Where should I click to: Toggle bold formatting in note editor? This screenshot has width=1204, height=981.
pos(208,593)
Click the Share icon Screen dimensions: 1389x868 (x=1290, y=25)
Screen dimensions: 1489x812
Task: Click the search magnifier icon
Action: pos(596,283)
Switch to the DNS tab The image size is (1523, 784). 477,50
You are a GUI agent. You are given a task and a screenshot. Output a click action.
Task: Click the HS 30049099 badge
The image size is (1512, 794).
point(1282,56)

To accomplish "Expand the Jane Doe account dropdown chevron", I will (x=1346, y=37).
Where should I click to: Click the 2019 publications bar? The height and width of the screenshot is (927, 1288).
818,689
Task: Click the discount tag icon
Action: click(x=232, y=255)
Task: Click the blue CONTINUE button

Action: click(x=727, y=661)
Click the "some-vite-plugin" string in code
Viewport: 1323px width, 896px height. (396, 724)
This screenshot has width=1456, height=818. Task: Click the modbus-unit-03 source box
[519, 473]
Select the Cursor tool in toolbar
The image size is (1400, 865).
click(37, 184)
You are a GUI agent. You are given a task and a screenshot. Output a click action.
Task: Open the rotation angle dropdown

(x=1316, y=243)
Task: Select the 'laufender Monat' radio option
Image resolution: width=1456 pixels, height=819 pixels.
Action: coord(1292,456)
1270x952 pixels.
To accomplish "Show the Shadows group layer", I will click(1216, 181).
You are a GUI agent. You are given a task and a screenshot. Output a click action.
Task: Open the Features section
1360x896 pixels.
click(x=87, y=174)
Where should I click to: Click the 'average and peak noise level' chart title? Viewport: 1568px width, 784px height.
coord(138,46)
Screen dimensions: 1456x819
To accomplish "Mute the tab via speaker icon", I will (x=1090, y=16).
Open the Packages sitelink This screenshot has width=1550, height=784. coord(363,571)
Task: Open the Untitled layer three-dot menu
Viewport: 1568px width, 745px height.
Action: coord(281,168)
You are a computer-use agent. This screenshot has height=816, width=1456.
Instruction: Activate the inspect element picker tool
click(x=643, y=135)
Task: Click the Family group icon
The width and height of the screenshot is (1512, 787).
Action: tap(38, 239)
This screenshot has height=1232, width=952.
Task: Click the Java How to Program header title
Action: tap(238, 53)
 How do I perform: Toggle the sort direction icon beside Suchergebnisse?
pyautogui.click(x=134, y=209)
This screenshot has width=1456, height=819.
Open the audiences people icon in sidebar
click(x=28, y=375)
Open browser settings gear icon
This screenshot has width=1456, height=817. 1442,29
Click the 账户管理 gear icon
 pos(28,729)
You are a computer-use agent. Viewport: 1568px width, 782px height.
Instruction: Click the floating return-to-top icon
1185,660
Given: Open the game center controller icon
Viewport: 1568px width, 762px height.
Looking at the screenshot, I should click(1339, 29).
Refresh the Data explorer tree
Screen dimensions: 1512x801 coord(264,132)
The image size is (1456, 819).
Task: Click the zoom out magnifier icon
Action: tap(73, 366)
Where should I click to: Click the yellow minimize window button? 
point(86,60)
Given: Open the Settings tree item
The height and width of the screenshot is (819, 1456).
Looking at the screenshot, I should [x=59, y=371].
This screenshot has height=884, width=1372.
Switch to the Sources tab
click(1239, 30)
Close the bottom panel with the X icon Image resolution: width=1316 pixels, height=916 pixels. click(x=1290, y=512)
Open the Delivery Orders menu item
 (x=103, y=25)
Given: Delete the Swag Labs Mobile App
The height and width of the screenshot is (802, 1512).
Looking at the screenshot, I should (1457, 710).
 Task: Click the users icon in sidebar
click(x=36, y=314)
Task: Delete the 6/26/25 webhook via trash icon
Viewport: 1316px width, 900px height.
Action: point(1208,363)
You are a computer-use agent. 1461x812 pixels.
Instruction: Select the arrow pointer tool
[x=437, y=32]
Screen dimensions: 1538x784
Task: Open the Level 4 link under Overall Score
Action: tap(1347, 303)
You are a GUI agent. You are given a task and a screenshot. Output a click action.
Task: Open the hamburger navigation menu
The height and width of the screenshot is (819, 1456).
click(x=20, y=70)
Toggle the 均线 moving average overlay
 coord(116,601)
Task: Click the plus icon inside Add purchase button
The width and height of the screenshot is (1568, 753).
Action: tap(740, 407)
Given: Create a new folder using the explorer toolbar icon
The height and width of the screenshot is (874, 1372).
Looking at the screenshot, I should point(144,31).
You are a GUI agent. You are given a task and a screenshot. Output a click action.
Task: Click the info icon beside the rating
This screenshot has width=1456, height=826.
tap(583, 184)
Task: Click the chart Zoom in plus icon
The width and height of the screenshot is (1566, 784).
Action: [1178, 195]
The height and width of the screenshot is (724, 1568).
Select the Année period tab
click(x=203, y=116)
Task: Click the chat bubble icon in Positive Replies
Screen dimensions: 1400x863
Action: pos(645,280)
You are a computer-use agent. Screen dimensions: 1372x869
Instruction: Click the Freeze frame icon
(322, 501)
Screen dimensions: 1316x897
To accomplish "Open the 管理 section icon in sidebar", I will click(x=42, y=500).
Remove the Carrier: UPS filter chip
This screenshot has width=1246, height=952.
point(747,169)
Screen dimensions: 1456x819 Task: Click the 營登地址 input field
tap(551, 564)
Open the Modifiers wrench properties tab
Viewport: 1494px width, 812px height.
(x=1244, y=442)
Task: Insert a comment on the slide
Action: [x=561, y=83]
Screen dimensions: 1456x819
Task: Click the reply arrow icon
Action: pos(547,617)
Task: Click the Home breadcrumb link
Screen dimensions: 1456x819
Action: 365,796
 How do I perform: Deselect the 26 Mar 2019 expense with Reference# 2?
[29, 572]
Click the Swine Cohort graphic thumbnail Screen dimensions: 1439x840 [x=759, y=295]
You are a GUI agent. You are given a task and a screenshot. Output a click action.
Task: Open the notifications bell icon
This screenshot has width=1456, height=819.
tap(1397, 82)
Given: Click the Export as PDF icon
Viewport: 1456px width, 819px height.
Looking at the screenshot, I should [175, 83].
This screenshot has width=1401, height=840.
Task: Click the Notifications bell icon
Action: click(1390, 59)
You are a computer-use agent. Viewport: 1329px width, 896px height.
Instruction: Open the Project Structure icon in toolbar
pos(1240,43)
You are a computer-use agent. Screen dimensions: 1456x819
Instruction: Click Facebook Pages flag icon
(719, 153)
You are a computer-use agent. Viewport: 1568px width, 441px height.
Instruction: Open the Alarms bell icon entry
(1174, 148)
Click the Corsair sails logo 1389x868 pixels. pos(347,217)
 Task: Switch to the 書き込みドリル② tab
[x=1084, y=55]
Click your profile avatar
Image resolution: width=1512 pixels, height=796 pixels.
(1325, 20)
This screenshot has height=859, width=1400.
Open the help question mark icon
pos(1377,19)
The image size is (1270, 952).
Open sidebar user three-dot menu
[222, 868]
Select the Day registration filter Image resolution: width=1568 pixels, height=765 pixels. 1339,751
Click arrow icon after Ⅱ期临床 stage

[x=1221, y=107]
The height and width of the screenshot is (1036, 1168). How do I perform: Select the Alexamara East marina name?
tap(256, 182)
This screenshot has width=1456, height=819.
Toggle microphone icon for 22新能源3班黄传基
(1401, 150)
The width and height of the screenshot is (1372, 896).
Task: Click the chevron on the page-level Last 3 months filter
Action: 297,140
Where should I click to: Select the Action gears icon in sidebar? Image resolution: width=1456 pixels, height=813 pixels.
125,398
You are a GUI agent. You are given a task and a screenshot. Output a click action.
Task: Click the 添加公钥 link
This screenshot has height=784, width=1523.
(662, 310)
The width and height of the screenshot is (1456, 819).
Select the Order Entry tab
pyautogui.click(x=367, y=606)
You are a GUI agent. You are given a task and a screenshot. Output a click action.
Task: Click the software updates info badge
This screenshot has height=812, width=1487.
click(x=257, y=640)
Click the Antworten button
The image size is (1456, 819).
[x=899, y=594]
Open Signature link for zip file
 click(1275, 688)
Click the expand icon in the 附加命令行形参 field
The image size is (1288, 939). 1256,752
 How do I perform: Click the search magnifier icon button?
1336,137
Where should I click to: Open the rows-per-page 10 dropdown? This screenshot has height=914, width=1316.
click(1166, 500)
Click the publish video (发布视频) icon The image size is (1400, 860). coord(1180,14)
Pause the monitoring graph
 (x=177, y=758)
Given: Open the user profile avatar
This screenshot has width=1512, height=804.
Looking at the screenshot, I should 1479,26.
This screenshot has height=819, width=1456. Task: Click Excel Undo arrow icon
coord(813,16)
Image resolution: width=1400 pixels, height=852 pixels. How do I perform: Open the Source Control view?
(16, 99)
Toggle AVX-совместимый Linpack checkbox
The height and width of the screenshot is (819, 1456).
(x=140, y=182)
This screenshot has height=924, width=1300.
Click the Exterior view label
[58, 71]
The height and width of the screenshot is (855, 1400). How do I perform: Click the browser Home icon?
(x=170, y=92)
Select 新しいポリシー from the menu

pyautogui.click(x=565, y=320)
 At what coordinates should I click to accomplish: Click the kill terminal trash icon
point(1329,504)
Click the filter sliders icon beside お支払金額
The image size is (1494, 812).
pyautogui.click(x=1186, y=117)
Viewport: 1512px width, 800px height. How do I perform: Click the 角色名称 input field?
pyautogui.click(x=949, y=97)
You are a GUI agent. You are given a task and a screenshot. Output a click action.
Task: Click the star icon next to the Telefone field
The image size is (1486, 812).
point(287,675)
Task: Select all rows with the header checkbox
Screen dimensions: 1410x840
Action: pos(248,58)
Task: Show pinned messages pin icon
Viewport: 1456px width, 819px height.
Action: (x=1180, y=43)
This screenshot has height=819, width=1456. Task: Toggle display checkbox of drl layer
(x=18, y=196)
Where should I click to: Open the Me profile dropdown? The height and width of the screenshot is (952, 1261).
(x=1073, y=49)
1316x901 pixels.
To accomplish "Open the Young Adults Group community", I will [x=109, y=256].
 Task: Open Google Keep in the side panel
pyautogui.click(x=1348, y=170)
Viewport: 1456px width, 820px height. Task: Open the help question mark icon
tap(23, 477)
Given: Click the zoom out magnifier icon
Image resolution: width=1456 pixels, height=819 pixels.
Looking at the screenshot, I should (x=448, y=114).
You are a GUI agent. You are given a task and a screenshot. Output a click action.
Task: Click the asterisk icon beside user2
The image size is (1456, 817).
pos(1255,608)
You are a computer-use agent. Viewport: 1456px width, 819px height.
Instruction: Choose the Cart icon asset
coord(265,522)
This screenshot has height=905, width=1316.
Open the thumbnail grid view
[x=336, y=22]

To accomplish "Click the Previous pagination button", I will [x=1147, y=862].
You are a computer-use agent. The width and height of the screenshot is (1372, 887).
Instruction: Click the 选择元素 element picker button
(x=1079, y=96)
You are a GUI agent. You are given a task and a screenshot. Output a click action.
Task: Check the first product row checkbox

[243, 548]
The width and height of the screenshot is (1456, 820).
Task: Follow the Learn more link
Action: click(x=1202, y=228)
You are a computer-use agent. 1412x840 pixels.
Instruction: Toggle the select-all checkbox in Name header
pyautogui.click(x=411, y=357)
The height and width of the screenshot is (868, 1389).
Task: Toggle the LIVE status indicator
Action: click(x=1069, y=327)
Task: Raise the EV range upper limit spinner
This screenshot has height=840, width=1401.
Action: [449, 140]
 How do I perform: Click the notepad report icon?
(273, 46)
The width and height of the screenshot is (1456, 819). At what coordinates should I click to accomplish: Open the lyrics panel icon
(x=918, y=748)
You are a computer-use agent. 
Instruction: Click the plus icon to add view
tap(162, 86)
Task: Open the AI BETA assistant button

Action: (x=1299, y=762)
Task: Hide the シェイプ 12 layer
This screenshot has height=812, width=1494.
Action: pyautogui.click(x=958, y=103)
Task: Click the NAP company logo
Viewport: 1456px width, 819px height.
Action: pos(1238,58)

= = = =

Task to complete:
What lines of the material above hold the string "logo"? Please copy them.

Response to the exercise:
Click the Corsair sails logo 1389x868 pixels. pos(347,217)
Task: Click the NAP company logo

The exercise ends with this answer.